All the while, Jessica is slowly losing her grip on what is real. There’s the lore that the house she’s just moved into is protected by a Vampire, a woman named Abigail who drowned before her wedding day and all the men in town have bandaged up necks while being outwardly hostile to the new arrivals in town.

What I didn’t expect when I started this was a story about female agency, about mental health and a woman’s spiralling descent in dealing with her own flaws and lack of sexuality. We witness Emily being classically vampish, so to speak, in a way that Jessica is not and see that the more Jessica’s mental state deteriorates the more seductive Emily appears to be.

Even the vampire ‘bites’ are not the penetrative marks that we’re used to and instead take the form of a more vaginal looking slice down the neck. The symbolism of the idea is clear: that to Jessica, Emily is consuming everything she sees. To add to this there are no women glimpsed in the town, only the same interchangeable old looking men.

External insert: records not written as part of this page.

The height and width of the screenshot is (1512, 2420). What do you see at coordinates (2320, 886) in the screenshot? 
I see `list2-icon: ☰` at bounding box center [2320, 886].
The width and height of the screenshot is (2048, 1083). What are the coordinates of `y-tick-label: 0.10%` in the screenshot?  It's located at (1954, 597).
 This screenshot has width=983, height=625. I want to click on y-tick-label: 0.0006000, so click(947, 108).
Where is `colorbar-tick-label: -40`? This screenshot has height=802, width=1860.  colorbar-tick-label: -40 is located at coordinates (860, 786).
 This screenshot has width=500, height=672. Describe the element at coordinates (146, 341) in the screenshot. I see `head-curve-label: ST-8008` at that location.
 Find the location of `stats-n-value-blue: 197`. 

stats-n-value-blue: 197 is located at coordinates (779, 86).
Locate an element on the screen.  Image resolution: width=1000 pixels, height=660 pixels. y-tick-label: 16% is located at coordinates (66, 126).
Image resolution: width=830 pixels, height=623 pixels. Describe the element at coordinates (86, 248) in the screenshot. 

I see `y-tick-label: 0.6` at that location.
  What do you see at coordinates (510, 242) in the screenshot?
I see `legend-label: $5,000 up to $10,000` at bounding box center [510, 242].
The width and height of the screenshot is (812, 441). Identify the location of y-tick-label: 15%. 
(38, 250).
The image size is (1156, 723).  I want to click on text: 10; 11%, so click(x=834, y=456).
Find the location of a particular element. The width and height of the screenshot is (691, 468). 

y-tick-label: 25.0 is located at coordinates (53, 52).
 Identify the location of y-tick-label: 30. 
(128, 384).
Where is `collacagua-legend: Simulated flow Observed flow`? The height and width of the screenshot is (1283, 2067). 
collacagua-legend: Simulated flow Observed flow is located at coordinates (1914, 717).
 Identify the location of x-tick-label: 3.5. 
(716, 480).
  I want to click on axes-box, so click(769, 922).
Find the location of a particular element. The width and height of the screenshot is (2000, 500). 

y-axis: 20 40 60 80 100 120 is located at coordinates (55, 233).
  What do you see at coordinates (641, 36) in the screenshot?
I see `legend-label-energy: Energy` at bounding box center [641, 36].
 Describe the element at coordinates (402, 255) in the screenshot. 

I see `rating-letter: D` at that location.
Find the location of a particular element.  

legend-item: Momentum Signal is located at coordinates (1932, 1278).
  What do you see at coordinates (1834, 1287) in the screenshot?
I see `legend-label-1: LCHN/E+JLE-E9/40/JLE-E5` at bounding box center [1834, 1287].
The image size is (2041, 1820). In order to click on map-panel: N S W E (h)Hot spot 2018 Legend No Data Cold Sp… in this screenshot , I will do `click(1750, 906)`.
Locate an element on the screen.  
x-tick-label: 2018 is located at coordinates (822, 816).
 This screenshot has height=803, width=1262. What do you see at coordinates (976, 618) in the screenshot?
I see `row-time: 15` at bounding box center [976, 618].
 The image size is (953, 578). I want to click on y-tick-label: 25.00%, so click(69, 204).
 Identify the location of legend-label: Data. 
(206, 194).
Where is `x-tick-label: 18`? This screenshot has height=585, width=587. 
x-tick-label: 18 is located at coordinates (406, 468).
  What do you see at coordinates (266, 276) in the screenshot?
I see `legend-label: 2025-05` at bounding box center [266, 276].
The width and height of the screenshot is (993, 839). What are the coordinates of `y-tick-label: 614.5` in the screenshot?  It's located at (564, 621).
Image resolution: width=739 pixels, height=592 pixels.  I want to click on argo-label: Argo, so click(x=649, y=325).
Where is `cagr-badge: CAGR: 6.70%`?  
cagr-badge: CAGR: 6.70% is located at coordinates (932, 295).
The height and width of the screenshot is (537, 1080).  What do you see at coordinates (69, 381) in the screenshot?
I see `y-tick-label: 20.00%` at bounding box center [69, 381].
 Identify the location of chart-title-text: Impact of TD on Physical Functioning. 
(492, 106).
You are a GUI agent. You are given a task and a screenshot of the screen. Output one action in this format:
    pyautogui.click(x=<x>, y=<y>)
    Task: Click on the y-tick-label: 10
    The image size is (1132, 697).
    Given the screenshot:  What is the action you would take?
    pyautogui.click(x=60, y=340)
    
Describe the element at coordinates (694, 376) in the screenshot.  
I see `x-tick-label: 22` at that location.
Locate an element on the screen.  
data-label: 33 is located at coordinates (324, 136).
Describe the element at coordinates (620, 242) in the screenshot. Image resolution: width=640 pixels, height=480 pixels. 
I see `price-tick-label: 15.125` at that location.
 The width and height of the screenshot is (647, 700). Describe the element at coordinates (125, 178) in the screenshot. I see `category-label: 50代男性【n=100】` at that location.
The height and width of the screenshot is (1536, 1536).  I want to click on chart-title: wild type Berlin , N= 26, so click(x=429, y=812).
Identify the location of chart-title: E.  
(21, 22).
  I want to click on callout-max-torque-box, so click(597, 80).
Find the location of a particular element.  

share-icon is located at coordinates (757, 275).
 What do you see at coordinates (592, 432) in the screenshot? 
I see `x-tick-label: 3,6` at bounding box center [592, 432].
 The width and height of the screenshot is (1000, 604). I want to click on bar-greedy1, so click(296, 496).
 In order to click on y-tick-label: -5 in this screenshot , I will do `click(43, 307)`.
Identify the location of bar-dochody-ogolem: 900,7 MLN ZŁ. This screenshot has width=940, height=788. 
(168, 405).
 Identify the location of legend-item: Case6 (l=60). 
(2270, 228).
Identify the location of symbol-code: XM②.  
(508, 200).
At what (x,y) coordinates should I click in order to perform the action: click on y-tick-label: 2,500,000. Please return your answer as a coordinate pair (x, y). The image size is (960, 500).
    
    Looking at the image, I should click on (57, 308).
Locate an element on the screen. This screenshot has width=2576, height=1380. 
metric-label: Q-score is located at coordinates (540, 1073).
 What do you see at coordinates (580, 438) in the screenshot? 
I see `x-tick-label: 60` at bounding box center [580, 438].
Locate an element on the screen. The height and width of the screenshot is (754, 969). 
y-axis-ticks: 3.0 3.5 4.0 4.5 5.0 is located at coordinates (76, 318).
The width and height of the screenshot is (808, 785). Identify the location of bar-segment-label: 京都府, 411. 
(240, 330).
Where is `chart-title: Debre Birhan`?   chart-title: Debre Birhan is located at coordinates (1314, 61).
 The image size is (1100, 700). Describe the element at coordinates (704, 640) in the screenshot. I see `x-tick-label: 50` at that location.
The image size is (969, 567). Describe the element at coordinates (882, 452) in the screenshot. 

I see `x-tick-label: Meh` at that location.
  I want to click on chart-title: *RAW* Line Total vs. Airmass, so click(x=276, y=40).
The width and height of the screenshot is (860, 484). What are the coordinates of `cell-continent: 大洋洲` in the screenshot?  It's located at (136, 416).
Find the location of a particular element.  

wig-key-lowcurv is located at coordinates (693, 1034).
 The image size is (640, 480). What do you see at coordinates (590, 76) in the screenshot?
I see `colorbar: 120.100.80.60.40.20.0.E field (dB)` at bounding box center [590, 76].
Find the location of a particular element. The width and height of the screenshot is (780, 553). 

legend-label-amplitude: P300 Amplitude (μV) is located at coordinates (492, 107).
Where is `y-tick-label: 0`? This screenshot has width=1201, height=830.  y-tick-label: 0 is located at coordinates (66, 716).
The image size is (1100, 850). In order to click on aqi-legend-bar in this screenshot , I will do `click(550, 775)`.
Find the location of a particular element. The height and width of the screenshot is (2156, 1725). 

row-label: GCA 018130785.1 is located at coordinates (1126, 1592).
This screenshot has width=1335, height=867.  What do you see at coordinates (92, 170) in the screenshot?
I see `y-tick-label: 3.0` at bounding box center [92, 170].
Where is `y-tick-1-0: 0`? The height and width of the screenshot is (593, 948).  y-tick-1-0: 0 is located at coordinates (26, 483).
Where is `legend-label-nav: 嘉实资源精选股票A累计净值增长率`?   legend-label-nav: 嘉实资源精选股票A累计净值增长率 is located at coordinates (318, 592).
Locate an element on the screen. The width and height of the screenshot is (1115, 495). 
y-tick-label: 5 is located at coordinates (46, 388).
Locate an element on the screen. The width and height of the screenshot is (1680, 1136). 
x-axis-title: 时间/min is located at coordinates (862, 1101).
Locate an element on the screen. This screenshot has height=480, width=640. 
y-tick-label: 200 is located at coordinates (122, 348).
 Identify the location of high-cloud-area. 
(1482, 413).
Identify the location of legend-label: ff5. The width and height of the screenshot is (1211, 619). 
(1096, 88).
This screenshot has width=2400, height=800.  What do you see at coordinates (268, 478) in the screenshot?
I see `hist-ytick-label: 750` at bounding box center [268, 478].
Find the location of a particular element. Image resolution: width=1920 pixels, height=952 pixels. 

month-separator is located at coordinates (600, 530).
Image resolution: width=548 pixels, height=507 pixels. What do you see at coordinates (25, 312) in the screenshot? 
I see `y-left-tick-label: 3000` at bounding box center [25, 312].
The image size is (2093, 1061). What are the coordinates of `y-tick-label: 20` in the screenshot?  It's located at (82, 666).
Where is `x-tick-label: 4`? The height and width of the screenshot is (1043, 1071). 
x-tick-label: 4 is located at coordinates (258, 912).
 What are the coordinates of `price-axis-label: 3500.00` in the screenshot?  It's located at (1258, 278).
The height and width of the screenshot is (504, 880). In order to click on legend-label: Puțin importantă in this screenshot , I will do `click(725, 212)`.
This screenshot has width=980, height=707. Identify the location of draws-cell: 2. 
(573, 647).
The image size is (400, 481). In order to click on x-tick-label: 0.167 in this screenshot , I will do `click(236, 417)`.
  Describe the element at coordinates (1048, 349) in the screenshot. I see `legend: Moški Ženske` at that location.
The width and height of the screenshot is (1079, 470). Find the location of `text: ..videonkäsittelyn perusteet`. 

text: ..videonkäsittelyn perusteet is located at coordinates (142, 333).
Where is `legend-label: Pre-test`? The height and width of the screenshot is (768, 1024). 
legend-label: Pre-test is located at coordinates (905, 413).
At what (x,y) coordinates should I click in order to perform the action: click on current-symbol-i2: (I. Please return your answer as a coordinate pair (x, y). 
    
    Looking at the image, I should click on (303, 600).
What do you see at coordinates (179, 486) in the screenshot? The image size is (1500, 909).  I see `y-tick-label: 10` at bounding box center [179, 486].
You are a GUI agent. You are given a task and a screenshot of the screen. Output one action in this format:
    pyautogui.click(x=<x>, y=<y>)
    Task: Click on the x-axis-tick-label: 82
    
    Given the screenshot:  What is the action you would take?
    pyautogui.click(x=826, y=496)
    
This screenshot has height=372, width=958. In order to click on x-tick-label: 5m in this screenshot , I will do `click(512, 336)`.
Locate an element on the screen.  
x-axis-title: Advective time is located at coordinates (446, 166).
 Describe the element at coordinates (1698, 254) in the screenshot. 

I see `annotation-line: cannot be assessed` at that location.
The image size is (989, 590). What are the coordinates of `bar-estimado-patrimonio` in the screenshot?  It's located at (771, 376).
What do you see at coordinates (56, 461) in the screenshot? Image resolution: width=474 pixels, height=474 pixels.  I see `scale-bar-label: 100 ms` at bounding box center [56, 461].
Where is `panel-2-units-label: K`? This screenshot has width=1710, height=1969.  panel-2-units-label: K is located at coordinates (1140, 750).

There’s something about the death of the counter-culture here too. The Tate-LaBianca killings occurred just two years before and by the time the Manson family came to trial the free love and hippy movement was already waning. That air of hostility finds its way into the way the old townspeople treat the younger generation.

This would probably make a great double or triple bill with the is-he-or-isn’t-he-a-vampire shenanigans of George Romero’s great Martin or the similarly dreamlike Messiah Of Evil. What lingers with this though is not the dreamy, deliberate and naturalistic pacing but the central point of view. It’s rare to see a female-focused horror that isn’t somehow targeted towards physical suffering or wrapped in misogyny, let alone one that was created in an era that was still oppressive towards women. I loved it.